* Task description
Rewrite the lines below, changing each "column header" to "column heading" and leaving everything else as it is.

* Supplied data
☆ ☆ ☆
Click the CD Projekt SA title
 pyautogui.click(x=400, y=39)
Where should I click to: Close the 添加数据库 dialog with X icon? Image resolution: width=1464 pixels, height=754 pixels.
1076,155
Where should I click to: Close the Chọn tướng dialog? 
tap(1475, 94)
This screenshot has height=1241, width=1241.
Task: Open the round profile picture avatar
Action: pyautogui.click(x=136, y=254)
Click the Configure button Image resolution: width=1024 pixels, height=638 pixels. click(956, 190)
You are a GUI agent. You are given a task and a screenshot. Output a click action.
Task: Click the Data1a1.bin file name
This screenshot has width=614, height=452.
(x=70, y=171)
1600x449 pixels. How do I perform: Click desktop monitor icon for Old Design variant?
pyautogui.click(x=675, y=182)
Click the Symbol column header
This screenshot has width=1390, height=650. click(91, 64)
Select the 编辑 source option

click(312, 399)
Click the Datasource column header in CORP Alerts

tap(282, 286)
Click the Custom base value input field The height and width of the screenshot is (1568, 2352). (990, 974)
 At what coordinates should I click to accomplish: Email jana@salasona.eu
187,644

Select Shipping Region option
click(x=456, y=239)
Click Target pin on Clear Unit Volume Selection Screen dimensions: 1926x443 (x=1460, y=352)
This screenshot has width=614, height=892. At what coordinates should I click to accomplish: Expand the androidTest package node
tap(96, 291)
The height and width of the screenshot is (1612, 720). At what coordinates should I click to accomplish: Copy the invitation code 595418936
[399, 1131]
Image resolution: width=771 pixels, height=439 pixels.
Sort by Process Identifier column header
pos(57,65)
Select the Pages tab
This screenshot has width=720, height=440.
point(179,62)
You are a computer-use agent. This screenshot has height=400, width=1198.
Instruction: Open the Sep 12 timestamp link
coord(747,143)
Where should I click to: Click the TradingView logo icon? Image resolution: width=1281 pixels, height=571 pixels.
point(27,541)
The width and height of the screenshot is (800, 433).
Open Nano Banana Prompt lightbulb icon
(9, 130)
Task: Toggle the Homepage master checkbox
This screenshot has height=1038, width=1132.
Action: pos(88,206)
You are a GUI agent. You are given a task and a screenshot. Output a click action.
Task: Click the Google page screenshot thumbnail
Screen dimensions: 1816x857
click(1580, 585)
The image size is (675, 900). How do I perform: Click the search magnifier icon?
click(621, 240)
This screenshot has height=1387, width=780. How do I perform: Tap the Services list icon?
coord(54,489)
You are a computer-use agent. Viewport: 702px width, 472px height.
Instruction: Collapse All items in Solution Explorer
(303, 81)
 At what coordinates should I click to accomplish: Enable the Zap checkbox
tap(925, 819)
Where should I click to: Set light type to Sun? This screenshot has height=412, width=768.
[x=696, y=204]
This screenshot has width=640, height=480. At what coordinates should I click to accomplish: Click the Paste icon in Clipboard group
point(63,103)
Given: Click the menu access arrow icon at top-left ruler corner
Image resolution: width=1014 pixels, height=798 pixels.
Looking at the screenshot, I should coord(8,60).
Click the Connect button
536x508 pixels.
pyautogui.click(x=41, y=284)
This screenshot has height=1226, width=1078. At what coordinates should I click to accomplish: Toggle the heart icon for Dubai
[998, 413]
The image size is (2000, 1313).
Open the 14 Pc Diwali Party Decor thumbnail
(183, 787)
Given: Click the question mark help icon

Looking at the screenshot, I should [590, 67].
☆ ☆ ☆
* Answer below
Click the CD Projekt SA title
 pyautogui.click(x=400, y=39)
Where should I click to: Close the 添加数据库 dialog with X icon? Image resolution: width=1464 pixels, height=754 pixels.
1076,155
Where should I click to: Close the Chọn tướng dialog? 
tap(1475, 94)
This screenshot has height=1241, width=1241.
Task: Open the round profile picture avatar
Action: pyautogui.click(x=136, y=254)
Click the Configure button Image resolution: width=1024 pixels, height=638 pixels. click(956, 190)
You are a GUI agent. You are given a task and a screenshot. Output a click action.
Task: Click the Data1a1.bin file name
This screenshot has width=614, height=452.
(x=70, y=171)
1600x449 pixels. How do I perform: Click desktop monitor icon for Old Design variant?
pyautogui.click(x=675, y=182)
Click the Symbol column heading
This screenshot has width=1390, height=650. click(91, 64)
Select the 编辑 source option

click(312, 399)
Click the Datasource column heading in CORP Alerts

tap(282, 286)
Click the Custom base value input field The height and width of the screenshot is (1568, 2352). (990, 974)
 At what coordinates should I click to accomplish: Email jana@salasona.eu
187,644

Select Shipping Region option
click(x=456, y=239)
Click Target pin on Clear Unit Volume Selection Screen dimensions: 1926x443 (x=1460, y=352)
This screenshot has width=614, height=892. At what coordinates should I click to accomplish: Expand the androidTest package node
tap(96, 291)
The height and width of the screenshot is (1612, 720). At what coordinates should I click to accomplish: Copy the invitation code 595418936
[399, 1131]
Image resolution: width=771 pixels, height=439 pixels.
Sort by Process Identifier column heading
pos(57,65)
Select the Pages tab
This screenshot has width=720, height=440.
point(179,62)
You are a computer-use agent. This screenshot has height=400, width=1198.
Instruction: Open the Sep 12 timestamp link
coord(747,143)
Where should I click to: Click the TradingView logo icon? Image resolution: width=1281 pixels, height=571 pixels.
point(27,541)
The width and height of the screenshot is (800, 433).
Open Nano Banana Prompt lightbulb icon
(9, 130)
Task: Toggle the Homepage master checkbox
This screenshot has height=1038, width=1132.
Action: pos(88,206)
You are a GUI agent. You are given a task and a screenshot. Output a click action.
Task: Click the Google page screenshot thumbnail
Screen dimensions: 1816x857
click(1580, 585)
The image size is (675, 900). How do I perform: Click the search magnifier icon?
click(621, 240)
This screenshot has height=1387, width=780. How do I perform: Tap the Services list icon?
coord(54,489)
You are a computer-use agent. Viewport: 702px width, 472px height.
Instruction: Collapse All items in Solution Explorer
(303, 81)
 At what coordinates should I click to accomplish: Enable the Zap checkbox
tap(925, 819)
Where should I click to: Set light type to Sun? This screenshot has height=412, width=768.
[x=696, y=204]
This screenshot has width=640, height=480. At what coordinates should I click to accomplish: Click the Paste icon in Clipboard group
point(63,103)
Given: Click the menu access arrow icon at top-left ruler corner
Image resolution: width=1014 pixels, height=798 pixels.
Looking at the screenshot, I should coord(8,60).
Click the Connect button
536x508 pixels.
pyautogui.click(x=41, y=284)
This screenshot has height=1226, width=1078. At what coordinates should I click to accomplish: Toggle the heart icon for Dubai
[998, 413]
The image size is (2000, 1313).
Open the 14 Pc Diwali Party Decor thumbnail
(183, 787)
Given: Click the question mark help icon

Looking at the screenshot, I should [590, 67].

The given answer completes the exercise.